- [ÉNONCÉ]:
Pourriez-vous rédiger la suite de l'article sur le sommet France-G5 consacré au contre-terrorisme au Sahel, en reprenant juste après sa dernière phrase ?

- [EXTRAIT]:
==========
L'avenir troublé du contre-terrorisme au Sahel au menu du sommet France-G5

  • Macron avait annoncé la fin prochaine de l'opération Barkhane avec une revue à la baisse des effectifs français
  • «L'heure de l'explication a sonné entre Macron et ses alliés»

PARIS: Les chefs d'Etat du G5 Sahel devaient s'entretenir vendredi avec Emmanuel Macron, alors que la France n'a encore donné aucun détail sur la réduction de ses forces militaires dans la région, où les groupes jihadistes restent toujours aussi menaçants.

Le nouveau président nigérien Mohamed Bazoum est arrivé vendredi matin à Paris pour une visite bilatérale. Ses homologues tchadien, malien, burkinabè et mauritanien étaient pour leur part réunis en visio-conférence pour un sommet du G5, avant qu'Emmanuel Macron ne se joigne à eux.
==========
- [DONNÉES BRUTES]:
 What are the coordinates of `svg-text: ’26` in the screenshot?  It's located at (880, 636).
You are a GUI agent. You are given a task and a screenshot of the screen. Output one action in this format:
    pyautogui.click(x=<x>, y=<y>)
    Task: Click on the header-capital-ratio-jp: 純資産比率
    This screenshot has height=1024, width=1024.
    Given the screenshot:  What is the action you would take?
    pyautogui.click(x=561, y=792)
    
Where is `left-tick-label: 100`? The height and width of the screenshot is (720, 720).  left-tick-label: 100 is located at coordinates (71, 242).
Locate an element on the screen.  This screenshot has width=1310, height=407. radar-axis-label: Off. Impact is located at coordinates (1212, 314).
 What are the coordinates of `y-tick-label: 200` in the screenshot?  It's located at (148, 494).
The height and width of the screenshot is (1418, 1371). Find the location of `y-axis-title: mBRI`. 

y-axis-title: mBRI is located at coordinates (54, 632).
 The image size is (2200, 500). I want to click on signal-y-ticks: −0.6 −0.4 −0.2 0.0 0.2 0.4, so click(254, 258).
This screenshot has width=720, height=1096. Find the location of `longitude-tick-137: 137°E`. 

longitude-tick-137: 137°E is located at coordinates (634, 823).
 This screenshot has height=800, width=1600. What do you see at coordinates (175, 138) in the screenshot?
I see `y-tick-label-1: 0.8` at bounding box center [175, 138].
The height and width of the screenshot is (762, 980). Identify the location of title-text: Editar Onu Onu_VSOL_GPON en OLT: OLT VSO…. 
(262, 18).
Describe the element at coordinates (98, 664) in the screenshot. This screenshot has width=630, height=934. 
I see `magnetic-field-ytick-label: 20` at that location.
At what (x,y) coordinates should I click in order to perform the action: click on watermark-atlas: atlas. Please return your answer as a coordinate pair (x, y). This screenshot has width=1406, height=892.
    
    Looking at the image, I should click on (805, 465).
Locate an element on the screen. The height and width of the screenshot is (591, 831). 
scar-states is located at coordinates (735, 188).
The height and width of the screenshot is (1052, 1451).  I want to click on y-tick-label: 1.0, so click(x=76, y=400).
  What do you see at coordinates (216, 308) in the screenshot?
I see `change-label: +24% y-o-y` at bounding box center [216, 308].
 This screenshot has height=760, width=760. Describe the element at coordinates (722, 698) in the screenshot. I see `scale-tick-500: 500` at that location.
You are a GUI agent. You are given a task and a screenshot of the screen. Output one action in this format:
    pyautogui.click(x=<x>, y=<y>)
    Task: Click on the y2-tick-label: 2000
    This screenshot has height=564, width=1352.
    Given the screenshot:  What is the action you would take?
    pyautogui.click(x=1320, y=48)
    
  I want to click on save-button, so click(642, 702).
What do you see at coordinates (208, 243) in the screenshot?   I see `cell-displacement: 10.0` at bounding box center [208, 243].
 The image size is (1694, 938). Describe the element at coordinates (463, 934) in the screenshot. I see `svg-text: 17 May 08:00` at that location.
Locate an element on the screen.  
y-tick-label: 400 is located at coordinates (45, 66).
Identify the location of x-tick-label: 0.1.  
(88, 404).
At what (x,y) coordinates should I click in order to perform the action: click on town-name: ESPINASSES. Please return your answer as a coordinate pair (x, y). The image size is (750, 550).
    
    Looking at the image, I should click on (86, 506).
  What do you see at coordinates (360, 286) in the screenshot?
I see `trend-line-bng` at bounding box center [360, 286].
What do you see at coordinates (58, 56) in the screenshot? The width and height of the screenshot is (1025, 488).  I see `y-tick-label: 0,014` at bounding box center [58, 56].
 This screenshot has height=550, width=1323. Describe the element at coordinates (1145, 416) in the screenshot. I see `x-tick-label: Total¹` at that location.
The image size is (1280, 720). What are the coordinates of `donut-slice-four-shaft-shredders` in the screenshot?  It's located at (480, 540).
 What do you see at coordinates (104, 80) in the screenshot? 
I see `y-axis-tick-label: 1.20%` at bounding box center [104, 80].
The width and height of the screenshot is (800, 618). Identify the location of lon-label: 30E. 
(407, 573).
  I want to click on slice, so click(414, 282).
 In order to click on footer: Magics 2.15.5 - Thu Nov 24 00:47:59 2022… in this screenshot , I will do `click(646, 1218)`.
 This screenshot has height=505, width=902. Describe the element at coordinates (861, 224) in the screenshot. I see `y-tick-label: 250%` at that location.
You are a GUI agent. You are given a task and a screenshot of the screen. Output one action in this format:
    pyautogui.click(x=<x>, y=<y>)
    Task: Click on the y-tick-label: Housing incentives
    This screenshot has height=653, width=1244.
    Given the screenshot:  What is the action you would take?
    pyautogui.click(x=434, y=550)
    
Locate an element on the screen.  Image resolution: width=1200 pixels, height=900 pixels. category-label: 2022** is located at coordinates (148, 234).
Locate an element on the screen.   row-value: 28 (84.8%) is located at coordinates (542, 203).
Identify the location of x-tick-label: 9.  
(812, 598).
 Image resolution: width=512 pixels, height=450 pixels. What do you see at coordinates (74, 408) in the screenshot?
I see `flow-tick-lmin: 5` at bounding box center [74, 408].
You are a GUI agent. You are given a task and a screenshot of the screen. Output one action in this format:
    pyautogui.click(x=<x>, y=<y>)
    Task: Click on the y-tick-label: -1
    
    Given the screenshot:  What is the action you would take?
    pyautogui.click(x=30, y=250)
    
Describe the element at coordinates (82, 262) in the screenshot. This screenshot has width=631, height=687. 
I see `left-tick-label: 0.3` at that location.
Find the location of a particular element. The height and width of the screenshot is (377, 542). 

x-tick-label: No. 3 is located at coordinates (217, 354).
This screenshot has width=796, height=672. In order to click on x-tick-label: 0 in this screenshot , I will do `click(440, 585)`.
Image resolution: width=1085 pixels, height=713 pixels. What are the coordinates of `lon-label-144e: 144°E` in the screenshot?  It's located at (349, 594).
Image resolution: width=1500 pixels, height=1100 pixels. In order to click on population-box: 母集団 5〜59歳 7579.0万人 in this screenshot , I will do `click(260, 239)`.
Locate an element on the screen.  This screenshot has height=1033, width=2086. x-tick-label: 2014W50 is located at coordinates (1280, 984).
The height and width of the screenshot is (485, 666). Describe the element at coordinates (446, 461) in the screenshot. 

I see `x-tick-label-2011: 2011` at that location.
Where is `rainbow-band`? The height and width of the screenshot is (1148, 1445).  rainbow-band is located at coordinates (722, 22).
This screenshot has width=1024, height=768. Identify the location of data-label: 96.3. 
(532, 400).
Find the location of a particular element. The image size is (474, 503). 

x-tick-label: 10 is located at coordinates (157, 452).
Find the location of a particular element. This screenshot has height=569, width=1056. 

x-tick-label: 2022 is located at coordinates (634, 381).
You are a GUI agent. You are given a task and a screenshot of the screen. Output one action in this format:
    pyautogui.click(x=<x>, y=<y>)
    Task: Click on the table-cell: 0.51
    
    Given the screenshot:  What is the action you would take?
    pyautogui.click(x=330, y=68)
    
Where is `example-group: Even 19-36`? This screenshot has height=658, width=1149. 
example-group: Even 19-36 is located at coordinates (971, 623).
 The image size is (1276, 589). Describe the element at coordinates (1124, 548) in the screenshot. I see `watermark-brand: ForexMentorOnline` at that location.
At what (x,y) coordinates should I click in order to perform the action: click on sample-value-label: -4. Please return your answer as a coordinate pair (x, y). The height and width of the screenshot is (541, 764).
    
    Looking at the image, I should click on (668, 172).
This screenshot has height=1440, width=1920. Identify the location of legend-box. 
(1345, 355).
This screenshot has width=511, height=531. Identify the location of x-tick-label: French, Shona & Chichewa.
==========
- [ZONE DE RÉPONSE]:
"Il y sera invité par les chefs d’Etat du G5 dans le cadre des échanges en cours (...) sur les modalités de la transformation de notre présence militaire au Sahel", a indiqué l'Elysée. 

Après plus de huit ans d'engagement massif, des sommes colossales englouties et 50 soldats morts au combat, le président français avait annoncé en juin la fin prochaine de l'opération Barkhane avec une revue à la baisse des effectifs français (5 100 soldats actuellement), la fermeture de bases militaires et une réarticulation de la lutte antijihadiste autour de partenaires européens.

Et même si Paris avait à plusieurs reprises évoqué la possibilité d'un retrait, les partenaires africains ont été pris de court par cette annonce. Ils sont avides de détails sur une opération qui pourrait considérablement modifier le rapport de forces sur le terrain entre les armées régulières et les jihadistes liés à Al-Qaïda et au groupe Etat islamique (EI). 

"Le Président Emmanuel Macron déballera tout demain", titrait jeudi à Bamako le quotidien Nouvel Horizon. "L'heure de l'explication a sonné entre Macron et ses alliés", estimait de son côté Aujourd'hui au Faso, à Ouagadougou, qui estime que le sommet "devrait être le rendez-vous de mise au point sur les i".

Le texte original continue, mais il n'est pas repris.